#### Work task:
Take the entries below and print, exactly, the stretch from the line containing "Where should I click to: Expand" through the line containing "The image size is (750, 1334).", both included.
Segment Start: Data listing
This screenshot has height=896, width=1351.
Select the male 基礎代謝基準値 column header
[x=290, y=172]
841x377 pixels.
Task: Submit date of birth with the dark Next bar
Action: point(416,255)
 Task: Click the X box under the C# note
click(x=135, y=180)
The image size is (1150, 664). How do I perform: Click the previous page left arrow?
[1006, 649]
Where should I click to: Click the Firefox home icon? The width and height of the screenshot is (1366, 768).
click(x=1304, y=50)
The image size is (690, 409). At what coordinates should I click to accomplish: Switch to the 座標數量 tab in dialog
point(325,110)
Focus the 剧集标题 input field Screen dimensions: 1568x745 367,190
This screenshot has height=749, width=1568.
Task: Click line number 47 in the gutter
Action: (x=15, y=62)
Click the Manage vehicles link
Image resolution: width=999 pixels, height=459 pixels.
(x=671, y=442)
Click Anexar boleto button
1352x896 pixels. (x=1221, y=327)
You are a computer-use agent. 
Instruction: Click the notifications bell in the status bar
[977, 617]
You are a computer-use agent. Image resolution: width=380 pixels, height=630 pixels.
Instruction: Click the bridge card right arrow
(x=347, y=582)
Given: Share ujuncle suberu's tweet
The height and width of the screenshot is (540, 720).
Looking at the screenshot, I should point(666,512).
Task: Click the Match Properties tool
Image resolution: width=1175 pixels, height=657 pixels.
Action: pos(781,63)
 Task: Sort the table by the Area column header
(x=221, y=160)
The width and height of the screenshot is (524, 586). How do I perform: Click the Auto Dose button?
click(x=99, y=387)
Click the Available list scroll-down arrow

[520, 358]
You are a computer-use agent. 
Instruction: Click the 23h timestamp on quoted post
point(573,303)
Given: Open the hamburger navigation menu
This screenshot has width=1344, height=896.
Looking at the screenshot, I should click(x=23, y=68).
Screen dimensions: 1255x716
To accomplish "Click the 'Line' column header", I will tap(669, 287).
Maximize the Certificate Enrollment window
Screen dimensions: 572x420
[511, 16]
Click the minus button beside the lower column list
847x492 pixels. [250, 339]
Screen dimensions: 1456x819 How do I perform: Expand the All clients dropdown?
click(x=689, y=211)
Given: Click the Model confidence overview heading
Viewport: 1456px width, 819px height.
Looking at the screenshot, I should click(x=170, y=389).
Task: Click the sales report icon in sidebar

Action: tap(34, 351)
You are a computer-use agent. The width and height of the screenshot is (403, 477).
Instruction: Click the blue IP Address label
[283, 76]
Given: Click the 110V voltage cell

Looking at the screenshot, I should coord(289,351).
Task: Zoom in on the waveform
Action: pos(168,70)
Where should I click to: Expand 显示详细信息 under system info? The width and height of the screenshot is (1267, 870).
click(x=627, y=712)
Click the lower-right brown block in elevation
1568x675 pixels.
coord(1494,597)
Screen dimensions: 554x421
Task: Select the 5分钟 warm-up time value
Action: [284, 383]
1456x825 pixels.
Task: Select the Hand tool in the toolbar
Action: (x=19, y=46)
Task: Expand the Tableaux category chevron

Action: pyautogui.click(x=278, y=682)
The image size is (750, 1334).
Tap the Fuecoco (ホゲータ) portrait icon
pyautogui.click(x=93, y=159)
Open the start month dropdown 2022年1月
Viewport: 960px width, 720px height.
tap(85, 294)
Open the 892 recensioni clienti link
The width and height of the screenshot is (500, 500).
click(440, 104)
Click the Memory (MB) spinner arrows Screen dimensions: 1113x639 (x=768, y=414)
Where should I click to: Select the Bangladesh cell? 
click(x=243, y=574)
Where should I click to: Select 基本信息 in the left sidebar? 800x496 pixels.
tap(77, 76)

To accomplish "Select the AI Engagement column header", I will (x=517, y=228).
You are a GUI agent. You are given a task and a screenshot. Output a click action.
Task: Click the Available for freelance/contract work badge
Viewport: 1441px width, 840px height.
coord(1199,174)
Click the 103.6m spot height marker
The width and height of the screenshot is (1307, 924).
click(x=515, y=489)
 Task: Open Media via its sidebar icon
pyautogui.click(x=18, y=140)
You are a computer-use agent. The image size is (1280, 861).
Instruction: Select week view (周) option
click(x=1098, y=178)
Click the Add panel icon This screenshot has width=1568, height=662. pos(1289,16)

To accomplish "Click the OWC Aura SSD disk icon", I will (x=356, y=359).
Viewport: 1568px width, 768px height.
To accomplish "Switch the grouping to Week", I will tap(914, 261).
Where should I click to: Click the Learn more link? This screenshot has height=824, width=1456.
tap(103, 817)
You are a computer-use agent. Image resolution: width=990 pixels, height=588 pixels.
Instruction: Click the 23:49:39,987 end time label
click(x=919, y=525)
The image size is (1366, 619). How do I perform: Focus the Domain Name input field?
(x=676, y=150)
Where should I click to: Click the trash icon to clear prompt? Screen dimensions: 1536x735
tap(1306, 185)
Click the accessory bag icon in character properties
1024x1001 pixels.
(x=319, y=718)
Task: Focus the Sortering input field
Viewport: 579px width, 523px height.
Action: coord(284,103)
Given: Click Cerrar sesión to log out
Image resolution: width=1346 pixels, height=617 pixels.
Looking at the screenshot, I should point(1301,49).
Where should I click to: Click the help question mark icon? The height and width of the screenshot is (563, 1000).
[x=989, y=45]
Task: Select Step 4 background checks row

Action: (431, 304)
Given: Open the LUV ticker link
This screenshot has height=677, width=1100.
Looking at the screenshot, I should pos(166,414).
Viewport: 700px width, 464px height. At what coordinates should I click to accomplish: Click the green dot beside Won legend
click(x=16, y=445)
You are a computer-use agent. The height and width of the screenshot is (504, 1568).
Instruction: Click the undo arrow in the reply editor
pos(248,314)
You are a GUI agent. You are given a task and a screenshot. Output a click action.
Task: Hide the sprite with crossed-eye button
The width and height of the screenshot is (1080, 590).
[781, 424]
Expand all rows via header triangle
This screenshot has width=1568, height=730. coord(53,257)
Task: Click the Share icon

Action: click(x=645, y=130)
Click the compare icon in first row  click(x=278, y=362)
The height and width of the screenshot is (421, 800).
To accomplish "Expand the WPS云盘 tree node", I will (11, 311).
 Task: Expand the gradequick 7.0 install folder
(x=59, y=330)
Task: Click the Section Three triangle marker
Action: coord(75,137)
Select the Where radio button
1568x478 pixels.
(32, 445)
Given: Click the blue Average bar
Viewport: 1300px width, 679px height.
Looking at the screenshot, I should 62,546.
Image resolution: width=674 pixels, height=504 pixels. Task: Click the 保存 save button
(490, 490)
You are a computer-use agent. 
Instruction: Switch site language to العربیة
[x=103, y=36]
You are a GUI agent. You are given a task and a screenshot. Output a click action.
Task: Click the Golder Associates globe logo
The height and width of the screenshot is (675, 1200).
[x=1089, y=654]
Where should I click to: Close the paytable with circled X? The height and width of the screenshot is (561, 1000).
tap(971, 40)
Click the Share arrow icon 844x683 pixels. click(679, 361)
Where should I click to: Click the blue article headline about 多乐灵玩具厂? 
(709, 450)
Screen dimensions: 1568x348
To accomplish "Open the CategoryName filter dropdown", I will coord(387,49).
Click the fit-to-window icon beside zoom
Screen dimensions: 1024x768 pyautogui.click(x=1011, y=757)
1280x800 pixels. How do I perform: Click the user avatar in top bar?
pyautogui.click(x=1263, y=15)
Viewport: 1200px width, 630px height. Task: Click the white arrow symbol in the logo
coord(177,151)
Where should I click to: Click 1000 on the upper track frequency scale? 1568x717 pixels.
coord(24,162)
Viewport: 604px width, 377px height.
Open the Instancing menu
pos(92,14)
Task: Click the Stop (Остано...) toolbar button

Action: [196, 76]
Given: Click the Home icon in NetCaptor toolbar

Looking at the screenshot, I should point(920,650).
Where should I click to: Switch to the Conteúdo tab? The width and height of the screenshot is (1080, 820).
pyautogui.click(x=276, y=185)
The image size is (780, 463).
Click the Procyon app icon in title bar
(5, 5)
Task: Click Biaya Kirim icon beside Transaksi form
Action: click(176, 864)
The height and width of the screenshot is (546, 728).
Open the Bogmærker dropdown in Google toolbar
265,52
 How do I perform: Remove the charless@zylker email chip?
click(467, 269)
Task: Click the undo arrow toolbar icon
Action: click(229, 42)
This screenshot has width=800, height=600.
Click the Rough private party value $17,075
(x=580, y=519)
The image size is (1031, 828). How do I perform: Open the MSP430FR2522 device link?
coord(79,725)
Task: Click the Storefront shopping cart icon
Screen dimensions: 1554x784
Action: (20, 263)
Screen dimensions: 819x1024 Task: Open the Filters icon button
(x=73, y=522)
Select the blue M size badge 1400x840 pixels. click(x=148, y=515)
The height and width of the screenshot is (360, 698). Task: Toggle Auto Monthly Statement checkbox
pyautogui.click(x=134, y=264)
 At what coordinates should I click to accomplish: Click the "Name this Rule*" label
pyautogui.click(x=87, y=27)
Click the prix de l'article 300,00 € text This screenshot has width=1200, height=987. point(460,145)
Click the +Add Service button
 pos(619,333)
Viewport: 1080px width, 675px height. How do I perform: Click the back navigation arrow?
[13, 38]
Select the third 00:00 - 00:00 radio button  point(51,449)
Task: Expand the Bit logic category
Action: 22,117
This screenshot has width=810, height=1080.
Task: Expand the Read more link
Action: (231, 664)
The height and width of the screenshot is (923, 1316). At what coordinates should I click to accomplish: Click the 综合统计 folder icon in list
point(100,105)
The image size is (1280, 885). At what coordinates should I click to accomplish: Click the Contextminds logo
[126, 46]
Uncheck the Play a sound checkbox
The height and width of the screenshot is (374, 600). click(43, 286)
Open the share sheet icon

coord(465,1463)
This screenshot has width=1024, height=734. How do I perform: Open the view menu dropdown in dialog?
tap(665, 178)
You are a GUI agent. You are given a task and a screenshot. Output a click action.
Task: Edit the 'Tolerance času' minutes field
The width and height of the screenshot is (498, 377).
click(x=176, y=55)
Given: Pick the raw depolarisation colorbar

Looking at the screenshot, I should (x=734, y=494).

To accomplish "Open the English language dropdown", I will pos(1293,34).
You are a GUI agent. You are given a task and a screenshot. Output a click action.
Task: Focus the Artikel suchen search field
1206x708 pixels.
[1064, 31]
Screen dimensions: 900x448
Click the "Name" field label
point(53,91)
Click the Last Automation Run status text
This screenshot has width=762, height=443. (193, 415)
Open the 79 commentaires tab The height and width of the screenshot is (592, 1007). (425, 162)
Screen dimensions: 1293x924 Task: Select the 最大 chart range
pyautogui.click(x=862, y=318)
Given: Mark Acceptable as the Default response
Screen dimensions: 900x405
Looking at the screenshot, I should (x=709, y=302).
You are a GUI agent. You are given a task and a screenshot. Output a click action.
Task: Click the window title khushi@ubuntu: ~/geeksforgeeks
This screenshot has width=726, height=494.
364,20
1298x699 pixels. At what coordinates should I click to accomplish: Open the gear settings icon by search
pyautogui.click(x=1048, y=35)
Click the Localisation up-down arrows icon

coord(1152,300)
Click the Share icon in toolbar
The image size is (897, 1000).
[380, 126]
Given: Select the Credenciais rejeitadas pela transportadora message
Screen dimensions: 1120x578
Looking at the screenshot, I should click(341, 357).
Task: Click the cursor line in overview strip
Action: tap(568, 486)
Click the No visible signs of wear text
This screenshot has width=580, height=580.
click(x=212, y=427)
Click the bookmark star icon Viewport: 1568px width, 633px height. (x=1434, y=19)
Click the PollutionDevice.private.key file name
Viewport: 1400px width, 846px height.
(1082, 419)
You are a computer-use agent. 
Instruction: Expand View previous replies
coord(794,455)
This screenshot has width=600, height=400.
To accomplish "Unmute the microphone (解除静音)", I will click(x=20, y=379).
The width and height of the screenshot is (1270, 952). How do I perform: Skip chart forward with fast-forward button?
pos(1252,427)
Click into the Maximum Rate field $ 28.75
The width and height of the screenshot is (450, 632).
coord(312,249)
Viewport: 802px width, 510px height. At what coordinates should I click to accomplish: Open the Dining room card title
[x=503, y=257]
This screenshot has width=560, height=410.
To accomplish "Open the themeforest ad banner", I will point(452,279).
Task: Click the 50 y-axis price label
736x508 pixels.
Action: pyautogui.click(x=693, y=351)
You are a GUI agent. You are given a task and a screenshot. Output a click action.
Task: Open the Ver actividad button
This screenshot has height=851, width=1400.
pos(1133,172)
Segment End: Data listing
#### Response below:
Where should I click to: Expand 显示详细信息 under system info? The width and height of the screenshot is (1267, 870).
click(x=627, y=712)
Click the lower-right brown block in elevation
1568x675 pixels.
coord(1494,597)
Screen dimensions: 554x421
Task: Select the 5分钟 warm-up time value
Action: [284, 383]
1456x825 pixels.
Task: Select the Hand tool in the toolbar
Action: (x=19, y=46)
Task: Expand the Tableaux category chevron

Action: pyautogui.click(x=278, y=682)
The image size is (750, 1334).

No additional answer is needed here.